Cuando se acaba el mundo pero no el tiempo
Por Caronte Cervantes
Por vez primera he logrado comprender lo absurda que sería nuestra vida si el tiempo desapareciera. En esta cuarentena posiblemente todos podríamos ser Lewis Carrol y escribir distintas versiones de Alicia en el país de las maravillas.
En mis conversaciones pseudointelectuales de pedas, en aquellas donde el tema propuesto para platicar era aburrido, mi as bajo la manga siempre fue tripear a las personas hablándoles de la necesidad que el humano tuvo de crear una forma de medir el tiempo para no enloquecer o para comprender el mundo, o ambas.
Me jacté ante distintos conversadores de saber que el humano necesita reconocer a través del lenguaje. El lenguaje nombra, lo que se nombra existe. Las horas, minutos y segundos sirven para comprender nuestra estancia en la Tierra. Hacemos que el tiempo, tal y como lo conocemos, exista al nombrarlo. Sin este, entonces ¿cómo sería posible comprender y aprender del mundo si no podemos comprendernos a nosotros mismos? El humano es efímero, muere rápido. Sin la comprensión del tiempo y cómo lo percibimos físicamente, cómo comprenderíamos que nuestra estancia aquí es efímera y, por lo tanto, insignificante.

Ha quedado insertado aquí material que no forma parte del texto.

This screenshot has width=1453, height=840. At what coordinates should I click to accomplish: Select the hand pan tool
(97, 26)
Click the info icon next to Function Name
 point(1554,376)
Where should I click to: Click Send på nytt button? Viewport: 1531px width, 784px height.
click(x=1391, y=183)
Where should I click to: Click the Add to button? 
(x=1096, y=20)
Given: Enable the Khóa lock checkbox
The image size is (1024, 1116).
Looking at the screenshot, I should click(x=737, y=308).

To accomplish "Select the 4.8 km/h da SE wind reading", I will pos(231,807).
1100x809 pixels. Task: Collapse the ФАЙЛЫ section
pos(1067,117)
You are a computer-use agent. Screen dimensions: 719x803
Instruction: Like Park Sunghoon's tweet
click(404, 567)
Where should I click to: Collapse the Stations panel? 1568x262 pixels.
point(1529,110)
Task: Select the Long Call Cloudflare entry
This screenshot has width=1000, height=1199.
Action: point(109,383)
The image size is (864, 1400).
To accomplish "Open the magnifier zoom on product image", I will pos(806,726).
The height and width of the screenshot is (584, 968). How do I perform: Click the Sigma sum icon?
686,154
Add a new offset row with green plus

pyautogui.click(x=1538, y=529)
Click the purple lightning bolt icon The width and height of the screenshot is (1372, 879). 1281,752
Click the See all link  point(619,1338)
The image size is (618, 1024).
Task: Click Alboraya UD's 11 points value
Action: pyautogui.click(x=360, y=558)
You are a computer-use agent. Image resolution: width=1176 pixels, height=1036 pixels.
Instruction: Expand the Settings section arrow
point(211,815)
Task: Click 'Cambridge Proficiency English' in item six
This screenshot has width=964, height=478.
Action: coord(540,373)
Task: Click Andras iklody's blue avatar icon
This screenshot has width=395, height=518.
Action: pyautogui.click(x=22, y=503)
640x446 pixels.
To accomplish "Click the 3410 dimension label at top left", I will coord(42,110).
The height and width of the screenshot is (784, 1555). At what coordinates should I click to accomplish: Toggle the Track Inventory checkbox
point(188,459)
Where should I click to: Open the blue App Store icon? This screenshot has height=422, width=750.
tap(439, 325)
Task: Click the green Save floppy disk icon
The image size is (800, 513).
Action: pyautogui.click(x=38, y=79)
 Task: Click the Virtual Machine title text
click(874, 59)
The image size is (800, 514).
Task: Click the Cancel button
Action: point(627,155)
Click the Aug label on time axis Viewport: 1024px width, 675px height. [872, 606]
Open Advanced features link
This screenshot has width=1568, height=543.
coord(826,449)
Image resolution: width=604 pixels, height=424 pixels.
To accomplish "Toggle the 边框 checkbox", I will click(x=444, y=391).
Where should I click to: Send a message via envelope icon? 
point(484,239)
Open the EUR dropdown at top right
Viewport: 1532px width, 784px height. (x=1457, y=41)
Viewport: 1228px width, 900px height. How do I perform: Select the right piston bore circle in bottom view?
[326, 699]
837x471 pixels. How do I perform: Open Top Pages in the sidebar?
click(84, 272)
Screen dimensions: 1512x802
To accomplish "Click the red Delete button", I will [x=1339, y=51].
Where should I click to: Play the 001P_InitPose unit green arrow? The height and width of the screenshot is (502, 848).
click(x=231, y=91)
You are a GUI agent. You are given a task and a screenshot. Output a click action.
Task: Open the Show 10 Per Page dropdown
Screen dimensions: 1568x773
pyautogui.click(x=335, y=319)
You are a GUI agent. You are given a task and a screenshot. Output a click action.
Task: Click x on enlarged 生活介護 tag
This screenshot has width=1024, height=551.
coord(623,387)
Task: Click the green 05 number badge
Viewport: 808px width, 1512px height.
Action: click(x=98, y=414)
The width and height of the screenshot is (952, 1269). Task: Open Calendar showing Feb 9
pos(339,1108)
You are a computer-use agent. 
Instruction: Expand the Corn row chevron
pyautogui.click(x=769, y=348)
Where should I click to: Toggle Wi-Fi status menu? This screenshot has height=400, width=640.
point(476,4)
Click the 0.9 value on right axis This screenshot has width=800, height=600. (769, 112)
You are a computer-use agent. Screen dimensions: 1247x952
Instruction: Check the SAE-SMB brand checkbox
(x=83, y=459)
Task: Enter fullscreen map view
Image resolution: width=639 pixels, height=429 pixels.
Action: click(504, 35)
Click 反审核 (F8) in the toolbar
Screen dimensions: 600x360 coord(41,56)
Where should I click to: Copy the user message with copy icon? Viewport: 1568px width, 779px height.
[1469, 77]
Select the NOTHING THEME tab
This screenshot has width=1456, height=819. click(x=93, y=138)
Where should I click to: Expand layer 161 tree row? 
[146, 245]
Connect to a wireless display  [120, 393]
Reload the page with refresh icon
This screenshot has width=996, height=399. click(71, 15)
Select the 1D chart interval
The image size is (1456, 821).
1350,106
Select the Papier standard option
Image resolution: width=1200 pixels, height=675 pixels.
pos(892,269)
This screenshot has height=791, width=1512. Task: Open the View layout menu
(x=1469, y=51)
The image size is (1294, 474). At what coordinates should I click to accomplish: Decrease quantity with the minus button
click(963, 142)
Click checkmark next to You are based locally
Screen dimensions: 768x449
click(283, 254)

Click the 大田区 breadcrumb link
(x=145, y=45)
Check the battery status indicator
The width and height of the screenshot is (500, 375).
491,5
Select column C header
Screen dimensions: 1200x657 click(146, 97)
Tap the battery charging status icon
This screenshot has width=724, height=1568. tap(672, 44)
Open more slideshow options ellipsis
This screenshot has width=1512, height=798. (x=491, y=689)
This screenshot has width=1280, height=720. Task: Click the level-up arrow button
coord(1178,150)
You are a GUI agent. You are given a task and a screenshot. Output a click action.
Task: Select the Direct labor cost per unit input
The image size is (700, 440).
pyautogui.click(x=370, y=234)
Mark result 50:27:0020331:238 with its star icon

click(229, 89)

Es sencillo conversar sobre la teoría cuando te salvaguardas en tu imaginación. Teniendo la certeza de que en el momento en que la conversación termine, todo volverá a la normalidad siempre y cuando no te claves con un tema. Lamentablemente, en esta cuarentena no es así.
Las primeras noticias sobre la cancelación de las clases en la universidad fue un alivio; así ya solo tendría que ocuparme de asistir al servicio social y estar fuera de casa seis horas diarias. Era un alivio dar un respiro a mi tema de tesis para comprender qué quiero hacer. Después, dieron la noticia de que el servicio social quedaba cancelado también. Se me terminaron las excusas para salir.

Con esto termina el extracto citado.